Весной 1824 года Рылеев оставил квартиру на Васильевском острове и переселился с семьей в дом Российско-Американской компании на Мойке, у Синего моста, № 72 (в 1975 году на нем укреплена мемориальная доска: «В этом доме в 1824–1825 годах жил декабрист Кондратий Федорович Рылеев»). Дом, построенный в XVIII веке, имел два этажа (13 окон по фасаду) и мезонин. Окна первого этажа были забраны выпуклыми решетками.
Рылеев занимал восемь комнат в нижнем этаже. Во дворе, куда выходили окна его кабинета, были хозяйственные помещения, где он, как и в прежней квартире на Васильевском острове, держал своих лошадей, а также корову и свинью (семья Рылеева не была в этом отношении исключением в Петербурге).
В 1824 году поступил к Рылееву на службу — рассыльным по делам альманаха «Полярная Звезда» — крестьянин по имени Aгап Иванович. Позднее, много лет спустя, были записаны его рассказы. Он вспоминал, что Рылеев был добр с прислугой, «не бранился, не дрался. Все молчит, редко что и спросит… Говорил всегда тихо и вежливо». Обрисовал его внешность: «Росту он был высокого, не худ; на вид, в последнее время, около 30 лет; носил бакенбарды черные, узенькие, как занузданные поводья». О жене Рылеева: «Высокая ростом, смугла, худенькая». Наблюдательный крестьянин отметил, что она «была как-то нелюдима и уклонялась от знакомств». «Рылеев, — рассказывает он, — казался холоден к семье, не любил, чтоб его отрывали от занятий, и, предаваясь делу, он часто жену и дочь отсылал от себя. То же делал, когда к нему приходил кто-нибудь».
Часто приходил Александр Бестужев, «молодцеватый из себя… красивый». Работал вместе с Рылеевым.

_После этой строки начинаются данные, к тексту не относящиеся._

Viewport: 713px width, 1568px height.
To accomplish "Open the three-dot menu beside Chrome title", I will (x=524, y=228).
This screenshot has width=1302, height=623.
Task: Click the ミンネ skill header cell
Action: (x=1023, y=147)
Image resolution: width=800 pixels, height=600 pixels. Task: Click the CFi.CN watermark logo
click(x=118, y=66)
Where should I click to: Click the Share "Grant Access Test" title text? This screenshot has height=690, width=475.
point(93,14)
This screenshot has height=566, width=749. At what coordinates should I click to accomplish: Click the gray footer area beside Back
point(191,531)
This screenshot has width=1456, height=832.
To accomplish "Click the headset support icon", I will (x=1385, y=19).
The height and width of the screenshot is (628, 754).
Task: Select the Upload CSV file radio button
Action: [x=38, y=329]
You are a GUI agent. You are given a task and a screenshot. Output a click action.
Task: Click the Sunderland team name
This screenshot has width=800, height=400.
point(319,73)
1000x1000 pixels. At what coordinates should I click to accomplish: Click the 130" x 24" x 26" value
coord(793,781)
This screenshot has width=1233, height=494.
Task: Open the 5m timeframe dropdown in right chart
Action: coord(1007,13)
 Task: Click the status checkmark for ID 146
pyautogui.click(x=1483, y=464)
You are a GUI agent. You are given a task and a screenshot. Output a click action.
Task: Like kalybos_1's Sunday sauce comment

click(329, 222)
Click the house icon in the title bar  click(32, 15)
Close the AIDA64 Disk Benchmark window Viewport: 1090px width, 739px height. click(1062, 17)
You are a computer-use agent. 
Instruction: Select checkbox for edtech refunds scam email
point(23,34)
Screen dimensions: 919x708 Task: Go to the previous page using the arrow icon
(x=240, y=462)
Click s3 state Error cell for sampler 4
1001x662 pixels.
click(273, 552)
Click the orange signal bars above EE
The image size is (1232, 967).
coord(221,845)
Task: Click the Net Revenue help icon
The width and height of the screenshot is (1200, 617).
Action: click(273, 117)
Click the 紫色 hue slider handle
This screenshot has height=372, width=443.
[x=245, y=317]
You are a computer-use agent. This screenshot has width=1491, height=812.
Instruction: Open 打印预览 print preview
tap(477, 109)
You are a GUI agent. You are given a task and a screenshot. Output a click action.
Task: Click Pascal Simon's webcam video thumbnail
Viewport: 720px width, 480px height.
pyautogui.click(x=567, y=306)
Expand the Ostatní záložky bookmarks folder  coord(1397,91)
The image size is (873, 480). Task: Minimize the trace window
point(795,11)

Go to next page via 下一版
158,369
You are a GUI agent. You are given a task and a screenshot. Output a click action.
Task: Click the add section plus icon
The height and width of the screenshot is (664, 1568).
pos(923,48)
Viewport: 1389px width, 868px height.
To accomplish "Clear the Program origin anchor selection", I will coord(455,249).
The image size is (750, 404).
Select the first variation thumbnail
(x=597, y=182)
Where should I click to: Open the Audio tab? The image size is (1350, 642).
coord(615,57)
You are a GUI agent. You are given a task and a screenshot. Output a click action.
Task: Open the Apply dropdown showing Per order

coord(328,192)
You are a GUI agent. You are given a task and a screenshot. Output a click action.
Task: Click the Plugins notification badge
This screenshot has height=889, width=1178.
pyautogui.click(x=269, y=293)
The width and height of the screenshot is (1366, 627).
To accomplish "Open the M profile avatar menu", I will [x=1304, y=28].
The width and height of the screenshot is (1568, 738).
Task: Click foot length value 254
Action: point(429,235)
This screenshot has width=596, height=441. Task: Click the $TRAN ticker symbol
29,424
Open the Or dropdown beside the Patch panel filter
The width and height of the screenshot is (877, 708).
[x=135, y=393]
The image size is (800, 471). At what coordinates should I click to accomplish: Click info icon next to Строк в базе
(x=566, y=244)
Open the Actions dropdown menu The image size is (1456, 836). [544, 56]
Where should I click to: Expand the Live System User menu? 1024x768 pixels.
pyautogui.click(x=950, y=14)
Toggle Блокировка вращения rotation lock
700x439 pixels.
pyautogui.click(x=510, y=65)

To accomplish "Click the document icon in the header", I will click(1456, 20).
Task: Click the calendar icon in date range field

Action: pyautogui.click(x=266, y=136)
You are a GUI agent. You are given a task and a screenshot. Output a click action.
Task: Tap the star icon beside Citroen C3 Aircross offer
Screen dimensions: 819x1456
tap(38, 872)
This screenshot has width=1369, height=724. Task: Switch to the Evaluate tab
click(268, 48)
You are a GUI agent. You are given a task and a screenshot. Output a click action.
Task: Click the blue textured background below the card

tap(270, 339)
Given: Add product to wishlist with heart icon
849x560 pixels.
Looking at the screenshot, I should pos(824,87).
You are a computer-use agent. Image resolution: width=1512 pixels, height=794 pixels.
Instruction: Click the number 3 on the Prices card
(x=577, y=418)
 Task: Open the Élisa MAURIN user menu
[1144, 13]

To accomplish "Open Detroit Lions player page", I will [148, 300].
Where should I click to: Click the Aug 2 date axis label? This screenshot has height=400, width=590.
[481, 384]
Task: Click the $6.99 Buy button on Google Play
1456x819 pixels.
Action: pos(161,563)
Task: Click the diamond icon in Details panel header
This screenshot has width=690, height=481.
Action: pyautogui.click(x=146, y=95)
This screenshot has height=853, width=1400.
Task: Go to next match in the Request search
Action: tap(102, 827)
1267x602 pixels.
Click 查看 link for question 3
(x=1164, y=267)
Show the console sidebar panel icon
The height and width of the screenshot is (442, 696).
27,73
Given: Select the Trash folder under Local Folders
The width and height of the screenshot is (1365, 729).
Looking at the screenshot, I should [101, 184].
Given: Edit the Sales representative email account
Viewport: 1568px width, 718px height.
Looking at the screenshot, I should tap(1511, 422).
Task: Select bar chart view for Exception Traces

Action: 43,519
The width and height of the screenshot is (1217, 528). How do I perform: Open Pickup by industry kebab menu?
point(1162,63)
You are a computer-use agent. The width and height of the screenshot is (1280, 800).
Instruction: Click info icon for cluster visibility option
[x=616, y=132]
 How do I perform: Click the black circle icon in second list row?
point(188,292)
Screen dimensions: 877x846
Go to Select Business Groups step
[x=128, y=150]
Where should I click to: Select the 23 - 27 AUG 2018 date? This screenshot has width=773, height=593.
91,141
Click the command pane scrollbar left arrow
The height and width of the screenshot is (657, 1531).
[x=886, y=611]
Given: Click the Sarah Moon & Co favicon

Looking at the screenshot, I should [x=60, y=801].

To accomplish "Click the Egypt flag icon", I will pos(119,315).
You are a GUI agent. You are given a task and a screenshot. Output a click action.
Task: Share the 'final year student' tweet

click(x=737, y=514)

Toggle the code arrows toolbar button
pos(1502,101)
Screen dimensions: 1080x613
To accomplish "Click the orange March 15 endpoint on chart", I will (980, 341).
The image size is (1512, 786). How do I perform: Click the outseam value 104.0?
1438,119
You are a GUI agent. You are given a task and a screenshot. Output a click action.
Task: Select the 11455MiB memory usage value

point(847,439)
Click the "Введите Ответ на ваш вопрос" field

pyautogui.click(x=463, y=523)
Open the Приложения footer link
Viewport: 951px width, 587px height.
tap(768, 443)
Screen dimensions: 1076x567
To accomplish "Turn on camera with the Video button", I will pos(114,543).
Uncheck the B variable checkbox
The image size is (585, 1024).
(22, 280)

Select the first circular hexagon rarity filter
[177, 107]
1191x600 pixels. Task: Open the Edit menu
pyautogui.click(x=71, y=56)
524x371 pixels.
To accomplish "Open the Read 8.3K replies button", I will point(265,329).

У него была привычка во время писания поджимать под себя на стуле обе ноги, так что «приходившие иногда из шутки роняли его, опрокидывая стул сзади». Бывал Михаил Бестужев — молодой еще, шумный, с шутками. Николай же Бестужев был «строгий из себя», серьезный, подтянутый. Заходил Орест Сомов, живший во флигеле того же дома: «добрый был, румяный, простая душа был, простак». Приходили Яков Ростовцев, литератор (поэт и драматург), Булгарин, Греч. Греч, как говорит Aгап Иванович, «имел привычку заглядывать в работы. Потому при входе его в комнаты писаные бумаги всегда перевертывали белой стороной».